Reference-less Blur Factor:

The blur factors for the in-plane dimensions (x and y) were similar for all three sets of images, while there was a larger difference between the blur factors in the through-plane dimension (z) (Fig. 6). The variances of blur factors were small, suggesting repeatable behavior of the metric for images with similar pre-processing and post-processing pipelines. While the DeepResolve z-blur factor was not the same compared to the original images, it was significantly (p<0.001) superior than the TCI images, corroborated using the example multi-planar reformations shown in Figure 3. Additional examples depicting the blurring in the TCI images that can be improved using DeepResolve for enhancing the visualization of cartilage and osteophytes in the coronal and axial planes are shown in Figure 7.

Figure 6:

Figure 6:

The reference-less blur factor is calculated by convolving the test image with a blurring kernel and evaluating the absolute value of the image gradients (|∇f|) that are normalized (denoted by “N”) to the original image intensity (a). The blur factors demonstrate minimal blurring variations between the three scans in the ‘x’ and ‘y’ directions (in-plane), but the blurring in the ‘z’ (through-plane) was considerably different between scans (b). TCI had the worst through-plane blurring, while DeepResolve was able to start with TCI images and enhance their quality to reduce the through-plane blurring. * indicates significant (p<0.05) differences compared to the original high-resolution. ** indicates significant (p<0.05) differences compared to DeepResolve.

Figure 7:

Figure 7:

Example coronal reformats (a–c) demonstrate the variations in the depiction of cartilage using the three image sets. Using the zoomed in inlays (dotted box), DeepResolve enhanced the appearance of jagged cartilage artifacts (solid arrow) and sharpened the contours of the cartilage-bone interface (dotted arrow), compared to TCI. Similarly, example axial reformats (d–f) and the zoomed in inlays show that DeepResolve enhanced the depiction of several osteophytes whose contours were blurred out in TCI images. The depiction of both, cartilage and osteophytes, using DeepResolve had a closer resemblance to the sharper original resolution images than the blurrier TCI images.

DISCUSSION:

In this study, we demonstrated the utility of deep-learning-based super-resolution beyond the assessment of image quality using quantitative SSIM, pSNR, and RMSE. We first utilized a MRI super resolution method (DeepResolve) to enhance the slice resolution of lower-resolution DESS scans with threefold thicker slices, without biasing the quantitative osteoarthritis biomarkers the original high-resolution DESS sequence was utilized for. To quantify variations caused by potential blurring of the cartilage, a highly-accurate fully-automated convolutional neural network demonstrated nearly identical quantitative segmentation metrics for the original high-resolution images and the DeepResolve images, both considerably better than TCI images. In a reader study evaluating qualitative image quality as assessed by radiologists, DeepResolve significantly enhanced image quality compared to TCI. Additionally, DeepResolve also significantly outperformed TCI in the detection of osteophytes. We also demonstrated the utility of the blur factor metric to ascertain a reference-less measure of image blurring. DeepResolve did not match the high image quality of the original high-resolution data, but was able to considerably outperform TCI in image quality and biomarker accuracy. This finding may be promising since several MRI visualization and analysis techniques rely on the use of interpolation methods to resize images. Moreover, such results demonstrate that super-resolution is not only a promising method for enhancing image quality, but it can also be used to recreate quantitative biomarkers that necessitate high-resolution MRI.

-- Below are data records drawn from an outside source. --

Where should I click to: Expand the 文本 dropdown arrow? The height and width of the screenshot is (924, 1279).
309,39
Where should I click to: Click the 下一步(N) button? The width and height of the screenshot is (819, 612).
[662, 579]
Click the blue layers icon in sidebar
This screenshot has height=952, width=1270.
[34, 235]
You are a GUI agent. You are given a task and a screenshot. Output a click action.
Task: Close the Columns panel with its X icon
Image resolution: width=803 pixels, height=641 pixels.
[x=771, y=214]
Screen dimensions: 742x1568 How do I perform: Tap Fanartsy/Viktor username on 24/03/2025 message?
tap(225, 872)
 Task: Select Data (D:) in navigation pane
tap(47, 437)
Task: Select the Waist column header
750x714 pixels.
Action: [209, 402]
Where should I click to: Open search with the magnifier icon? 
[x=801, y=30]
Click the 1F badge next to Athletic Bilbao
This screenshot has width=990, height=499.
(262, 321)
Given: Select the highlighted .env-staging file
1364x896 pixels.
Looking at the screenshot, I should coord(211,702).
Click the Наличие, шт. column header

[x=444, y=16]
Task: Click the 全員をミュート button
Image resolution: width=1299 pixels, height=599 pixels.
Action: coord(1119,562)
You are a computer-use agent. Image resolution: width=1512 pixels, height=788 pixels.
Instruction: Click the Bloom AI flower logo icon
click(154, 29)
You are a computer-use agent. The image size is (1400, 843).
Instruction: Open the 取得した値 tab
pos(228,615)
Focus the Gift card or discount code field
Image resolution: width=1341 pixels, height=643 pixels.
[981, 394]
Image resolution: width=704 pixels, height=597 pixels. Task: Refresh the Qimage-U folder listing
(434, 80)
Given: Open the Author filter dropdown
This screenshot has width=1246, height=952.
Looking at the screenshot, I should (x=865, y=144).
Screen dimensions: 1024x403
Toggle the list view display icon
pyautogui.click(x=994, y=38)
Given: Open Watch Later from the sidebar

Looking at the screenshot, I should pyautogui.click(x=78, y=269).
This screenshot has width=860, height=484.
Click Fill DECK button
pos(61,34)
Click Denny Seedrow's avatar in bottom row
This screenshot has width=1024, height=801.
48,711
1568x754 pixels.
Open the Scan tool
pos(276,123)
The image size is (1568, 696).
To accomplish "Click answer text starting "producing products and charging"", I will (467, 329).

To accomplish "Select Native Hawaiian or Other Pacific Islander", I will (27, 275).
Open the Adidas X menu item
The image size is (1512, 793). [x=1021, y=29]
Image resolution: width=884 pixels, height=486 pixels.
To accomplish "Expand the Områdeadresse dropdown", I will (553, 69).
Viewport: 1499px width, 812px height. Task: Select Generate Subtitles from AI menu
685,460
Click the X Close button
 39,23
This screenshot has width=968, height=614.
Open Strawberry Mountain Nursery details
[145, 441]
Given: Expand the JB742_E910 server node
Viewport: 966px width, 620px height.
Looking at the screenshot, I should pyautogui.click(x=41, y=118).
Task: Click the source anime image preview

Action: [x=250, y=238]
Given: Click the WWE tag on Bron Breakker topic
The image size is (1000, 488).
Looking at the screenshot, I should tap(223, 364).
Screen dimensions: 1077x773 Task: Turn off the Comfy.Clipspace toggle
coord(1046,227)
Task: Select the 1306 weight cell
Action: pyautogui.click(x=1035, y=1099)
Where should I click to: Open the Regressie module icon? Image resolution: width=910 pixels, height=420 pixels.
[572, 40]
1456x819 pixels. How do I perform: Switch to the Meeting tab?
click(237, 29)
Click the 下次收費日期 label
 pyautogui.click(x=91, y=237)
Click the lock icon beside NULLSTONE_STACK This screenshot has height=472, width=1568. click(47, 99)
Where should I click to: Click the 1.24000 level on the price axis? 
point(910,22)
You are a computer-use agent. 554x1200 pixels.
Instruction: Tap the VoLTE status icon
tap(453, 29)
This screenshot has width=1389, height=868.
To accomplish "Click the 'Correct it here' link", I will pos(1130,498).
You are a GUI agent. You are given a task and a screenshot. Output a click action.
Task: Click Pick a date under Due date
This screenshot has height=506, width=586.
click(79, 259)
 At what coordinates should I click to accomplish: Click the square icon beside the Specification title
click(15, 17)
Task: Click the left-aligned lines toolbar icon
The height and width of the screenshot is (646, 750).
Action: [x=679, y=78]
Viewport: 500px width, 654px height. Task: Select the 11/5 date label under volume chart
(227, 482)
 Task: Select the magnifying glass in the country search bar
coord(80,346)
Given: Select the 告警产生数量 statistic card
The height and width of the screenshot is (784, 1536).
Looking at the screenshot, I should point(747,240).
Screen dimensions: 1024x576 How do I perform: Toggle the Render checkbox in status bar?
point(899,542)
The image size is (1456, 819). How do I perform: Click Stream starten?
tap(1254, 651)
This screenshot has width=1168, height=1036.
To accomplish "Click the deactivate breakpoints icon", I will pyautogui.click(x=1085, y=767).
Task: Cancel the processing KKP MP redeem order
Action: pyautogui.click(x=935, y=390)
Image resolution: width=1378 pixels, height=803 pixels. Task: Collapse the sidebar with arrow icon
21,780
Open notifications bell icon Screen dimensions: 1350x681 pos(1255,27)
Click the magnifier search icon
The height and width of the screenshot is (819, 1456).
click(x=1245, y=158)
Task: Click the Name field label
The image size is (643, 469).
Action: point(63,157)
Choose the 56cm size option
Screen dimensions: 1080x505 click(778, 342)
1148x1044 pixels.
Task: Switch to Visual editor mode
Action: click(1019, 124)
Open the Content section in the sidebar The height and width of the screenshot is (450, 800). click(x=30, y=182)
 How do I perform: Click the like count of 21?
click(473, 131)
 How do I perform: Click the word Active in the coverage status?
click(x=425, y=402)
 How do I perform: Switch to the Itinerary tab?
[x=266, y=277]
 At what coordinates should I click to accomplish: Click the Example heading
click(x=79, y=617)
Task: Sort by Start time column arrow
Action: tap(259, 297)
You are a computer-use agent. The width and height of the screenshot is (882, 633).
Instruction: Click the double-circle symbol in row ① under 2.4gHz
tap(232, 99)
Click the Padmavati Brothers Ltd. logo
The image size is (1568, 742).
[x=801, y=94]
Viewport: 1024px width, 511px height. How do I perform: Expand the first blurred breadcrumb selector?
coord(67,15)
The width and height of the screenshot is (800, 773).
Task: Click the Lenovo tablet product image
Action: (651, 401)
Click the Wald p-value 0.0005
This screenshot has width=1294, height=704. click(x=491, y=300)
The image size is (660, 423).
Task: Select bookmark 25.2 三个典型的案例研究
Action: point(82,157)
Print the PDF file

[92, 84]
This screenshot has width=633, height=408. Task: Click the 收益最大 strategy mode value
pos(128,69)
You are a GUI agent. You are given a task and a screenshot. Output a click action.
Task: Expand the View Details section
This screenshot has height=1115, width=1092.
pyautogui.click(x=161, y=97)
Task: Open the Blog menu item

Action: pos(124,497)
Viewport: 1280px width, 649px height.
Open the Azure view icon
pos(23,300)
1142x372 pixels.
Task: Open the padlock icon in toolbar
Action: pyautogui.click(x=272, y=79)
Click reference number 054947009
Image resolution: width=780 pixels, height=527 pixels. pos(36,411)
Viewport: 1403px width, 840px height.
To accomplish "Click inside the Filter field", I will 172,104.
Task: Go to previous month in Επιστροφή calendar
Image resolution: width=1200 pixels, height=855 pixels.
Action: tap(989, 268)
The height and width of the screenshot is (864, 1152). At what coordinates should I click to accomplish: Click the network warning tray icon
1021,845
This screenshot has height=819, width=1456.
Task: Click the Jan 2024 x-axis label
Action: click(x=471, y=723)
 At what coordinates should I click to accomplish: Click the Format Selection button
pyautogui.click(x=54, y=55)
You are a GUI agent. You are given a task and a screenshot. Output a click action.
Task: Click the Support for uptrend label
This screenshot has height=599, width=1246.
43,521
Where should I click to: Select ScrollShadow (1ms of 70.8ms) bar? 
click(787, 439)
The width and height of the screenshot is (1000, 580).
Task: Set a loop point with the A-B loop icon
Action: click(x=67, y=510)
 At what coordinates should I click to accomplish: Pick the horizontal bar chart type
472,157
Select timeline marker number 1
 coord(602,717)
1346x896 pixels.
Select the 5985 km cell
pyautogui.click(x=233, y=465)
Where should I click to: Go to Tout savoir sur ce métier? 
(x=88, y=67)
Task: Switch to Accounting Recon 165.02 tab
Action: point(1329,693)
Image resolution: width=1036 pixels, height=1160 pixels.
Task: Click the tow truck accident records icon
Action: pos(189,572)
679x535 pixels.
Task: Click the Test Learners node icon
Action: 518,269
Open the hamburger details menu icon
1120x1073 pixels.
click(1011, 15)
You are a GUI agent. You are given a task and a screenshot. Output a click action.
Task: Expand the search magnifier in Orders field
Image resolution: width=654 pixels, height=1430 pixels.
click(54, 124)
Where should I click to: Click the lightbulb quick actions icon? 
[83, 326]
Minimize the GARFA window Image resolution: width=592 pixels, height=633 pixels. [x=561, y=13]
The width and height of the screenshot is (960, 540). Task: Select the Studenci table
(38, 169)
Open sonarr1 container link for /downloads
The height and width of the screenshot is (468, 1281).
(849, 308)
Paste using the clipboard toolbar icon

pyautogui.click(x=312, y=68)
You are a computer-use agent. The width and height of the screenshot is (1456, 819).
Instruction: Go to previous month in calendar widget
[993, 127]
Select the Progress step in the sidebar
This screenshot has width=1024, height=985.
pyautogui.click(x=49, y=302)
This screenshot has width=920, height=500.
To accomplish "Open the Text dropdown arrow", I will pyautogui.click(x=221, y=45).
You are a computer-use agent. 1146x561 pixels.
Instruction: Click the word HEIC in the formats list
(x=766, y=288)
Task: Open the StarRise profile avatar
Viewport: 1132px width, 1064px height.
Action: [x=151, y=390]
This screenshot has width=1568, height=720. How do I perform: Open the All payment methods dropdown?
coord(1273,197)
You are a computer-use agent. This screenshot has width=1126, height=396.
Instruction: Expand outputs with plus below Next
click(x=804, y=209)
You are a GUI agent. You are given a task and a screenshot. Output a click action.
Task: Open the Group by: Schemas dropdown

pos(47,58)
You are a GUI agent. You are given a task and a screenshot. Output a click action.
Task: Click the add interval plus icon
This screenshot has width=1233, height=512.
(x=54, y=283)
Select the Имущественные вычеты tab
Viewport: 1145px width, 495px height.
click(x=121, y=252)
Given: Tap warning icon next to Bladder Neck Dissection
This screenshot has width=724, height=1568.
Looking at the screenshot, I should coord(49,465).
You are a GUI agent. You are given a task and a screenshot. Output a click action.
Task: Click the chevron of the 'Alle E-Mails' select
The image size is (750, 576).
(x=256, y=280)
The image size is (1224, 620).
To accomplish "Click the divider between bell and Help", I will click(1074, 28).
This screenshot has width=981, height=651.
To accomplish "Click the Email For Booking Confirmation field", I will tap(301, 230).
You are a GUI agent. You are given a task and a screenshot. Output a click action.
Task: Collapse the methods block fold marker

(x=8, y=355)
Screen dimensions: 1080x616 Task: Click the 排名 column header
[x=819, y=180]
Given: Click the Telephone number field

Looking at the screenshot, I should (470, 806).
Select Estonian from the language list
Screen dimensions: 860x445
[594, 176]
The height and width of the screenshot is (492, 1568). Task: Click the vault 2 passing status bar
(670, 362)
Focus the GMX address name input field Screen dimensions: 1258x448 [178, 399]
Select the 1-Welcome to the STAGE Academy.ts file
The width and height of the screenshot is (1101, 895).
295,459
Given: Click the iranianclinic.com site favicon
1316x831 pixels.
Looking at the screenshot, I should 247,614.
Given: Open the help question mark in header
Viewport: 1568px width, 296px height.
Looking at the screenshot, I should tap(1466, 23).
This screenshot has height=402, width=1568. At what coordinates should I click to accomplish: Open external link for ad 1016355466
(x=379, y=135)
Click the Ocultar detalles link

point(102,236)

The 3D U-Net segmentation network was able to generate very high accuracy for performing automated femoral segmentation. Using such an automated method that has an accuracy coefficient of variation similar to the variability between two human readers eliminated human uncertainty during cartilage segmentation (5, 29). The use of such a network to demonstrate a high overlap between the original high-resolution segmented volume and the DeepResolve segmented volume depicted that the neural network perceived both sets of images relatively similarly. Exactly similar images fed through the 3D U-Net would produce overlap metrics of 100% DC, and 0% VOE, VD, and CV% values, which were similar to the actual results generated. In comparison, traditional methods such as TCI performed significantly worse, which was expected since interpolation has been shown to blur out subtle MRI features (35).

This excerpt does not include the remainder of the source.